If the case is in litigation, ultimately, at trial, the court would decide which expert opinion it prefers based on the documents and the valuators’ testimony, Chaiton-Murray says.

But if the matter is not being litigated, she adds, the reports would become important information for settlement discussions.

“It may be that the experts agree or come close to agreeing on the value, and that makes it much easier. But there also could be a significant difference in opinion on some aspects of the valuation or all of it,” she says. Sometimes she will suggest that a meeting or mediation take place with the experts in attendance to discuss the differences between their two values and whether a “compromise position” can be reached.

“Is there room for agreement on some middle ground that would avoid further fights about the value and seems fair to everyone? If so, let’s use that number and move on. But sometimes that’s not possible,” Chaiton-Murray says.

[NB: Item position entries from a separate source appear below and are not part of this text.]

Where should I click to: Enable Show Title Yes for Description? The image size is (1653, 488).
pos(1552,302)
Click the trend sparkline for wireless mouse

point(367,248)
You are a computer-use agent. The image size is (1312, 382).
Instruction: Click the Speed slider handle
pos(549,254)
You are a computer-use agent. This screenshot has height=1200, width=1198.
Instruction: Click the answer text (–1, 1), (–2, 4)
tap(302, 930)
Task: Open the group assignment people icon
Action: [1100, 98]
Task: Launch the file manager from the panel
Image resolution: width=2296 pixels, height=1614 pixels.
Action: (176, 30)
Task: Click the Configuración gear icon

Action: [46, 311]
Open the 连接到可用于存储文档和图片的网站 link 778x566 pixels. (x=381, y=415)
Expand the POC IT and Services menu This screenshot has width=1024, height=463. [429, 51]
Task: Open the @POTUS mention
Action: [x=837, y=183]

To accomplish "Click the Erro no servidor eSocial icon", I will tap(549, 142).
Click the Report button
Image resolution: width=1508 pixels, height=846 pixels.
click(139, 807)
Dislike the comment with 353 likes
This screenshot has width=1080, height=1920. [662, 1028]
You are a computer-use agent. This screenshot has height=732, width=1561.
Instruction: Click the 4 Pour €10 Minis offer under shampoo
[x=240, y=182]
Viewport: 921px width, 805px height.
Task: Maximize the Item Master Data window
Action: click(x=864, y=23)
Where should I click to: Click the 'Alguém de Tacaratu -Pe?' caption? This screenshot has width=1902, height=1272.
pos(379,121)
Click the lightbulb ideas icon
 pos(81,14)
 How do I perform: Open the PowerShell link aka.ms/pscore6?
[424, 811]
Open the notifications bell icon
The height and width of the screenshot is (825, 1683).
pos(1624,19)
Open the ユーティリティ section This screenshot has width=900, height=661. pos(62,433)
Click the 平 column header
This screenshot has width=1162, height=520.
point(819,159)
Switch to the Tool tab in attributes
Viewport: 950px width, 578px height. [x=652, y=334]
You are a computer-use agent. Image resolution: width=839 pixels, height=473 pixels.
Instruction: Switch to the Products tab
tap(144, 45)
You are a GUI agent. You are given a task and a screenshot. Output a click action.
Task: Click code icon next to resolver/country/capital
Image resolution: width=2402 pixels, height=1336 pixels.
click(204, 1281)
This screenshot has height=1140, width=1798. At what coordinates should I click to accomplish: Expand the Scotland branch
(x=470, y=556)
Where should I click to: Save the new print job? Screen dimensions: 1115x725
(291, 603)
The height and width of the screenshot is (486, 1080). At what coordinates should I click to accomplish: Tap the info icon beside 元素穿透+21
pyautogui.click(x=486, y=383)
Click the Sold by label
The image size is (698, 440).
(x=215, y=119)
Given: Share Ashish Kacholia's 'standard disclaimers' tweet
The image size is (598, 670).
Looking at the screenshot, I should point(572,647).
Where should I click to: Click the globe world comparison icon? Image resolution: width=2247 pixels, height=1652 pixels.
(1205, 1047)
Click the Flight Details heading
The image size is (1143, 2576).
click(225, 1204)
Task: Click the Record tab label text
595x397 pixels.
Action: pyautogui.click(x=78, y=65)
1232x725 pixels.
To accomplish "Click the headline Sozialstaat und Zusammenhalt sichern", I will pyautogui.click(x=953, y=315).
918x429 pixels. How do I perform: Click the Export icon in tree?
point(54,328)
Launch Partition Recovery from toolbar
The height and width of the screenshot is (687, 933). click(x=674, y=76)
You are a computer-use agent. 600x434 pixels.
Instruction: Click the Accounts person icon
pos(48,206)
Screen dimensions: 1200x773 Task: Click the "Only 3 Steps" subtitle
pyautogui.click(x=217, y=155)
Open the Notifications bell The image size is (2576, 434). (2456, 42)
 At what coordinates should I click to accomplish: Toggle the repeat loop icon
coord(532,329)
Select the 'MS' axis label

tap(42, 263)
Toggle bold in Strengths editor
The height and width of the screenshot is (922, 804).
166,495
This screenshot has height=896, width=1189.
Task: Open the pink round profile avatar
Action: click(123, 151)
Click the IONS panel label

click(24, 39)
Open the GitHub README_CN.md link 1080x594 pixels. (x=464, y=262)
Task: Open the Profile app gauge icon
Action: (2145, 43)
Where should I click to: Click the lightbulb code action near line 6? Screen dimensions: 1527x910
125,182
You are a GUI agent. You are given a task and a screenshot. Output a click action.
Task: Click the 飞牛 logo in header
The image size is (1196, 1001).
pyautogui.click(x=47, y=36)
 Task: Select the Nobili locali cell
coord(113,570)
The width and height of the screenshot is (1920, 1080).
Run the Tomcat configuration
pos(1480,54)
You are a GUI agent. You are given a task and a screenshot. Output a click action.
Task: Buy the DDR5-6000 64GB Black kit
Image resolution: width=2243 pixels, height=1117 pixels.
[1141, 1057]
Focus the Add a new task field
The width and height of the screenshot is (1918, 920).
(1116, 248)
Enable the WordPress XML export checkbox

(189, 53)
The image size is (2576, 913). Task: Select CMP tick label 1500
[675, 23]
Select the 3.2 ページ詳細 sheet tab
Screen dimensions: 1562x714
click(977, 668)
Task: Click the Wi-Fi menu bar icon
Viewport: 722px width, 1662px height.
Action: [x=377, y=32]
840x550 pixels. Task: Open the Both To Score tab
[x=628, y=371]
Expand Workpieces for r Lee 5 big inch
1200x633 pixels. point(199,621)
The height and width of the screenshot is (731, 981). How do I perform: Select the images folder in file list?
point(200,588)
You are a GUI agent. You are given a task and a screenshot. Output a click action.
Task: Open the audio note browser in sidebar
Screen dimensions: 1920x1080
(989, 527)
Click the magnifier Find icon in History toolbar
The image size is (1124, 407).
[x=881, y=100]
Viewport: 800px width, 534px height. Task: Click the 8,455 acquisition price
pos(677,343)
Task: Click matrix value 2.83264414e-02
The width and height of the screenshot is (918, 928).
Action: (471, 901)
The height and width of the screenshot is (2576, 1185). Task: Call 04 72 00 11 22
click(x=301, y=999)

When acting for the party with the corporate asset, she says, a lawyer should tell the client “they need to be very co-operative and efficient in responding and providing the valuator access to whatever information is required. The sooner they can get the information they need, the sooner they can do their calculations and complete their work.”

A valuator often needs access to other professionals who work with the company, such as an accountant or someone else in the business who manages financial documents and handles year-end statements, she says.

“I tell parties it is helpful if those individuals are available and can provide the information quickly,” Chaiton-Murray says.

The lawyer representing the other party will review the valuator’s completed report and, “It’s likely that we will want to have our own expert take a look at the document and give us some feedback on it,” she says.

“I’ll explain to the party that even though it’s not their asset, it may be necessary for them to incur some costs in having a second expert look at the original report in order to feel confident about the number that’s being used and the value to be included in the property or support calculations.”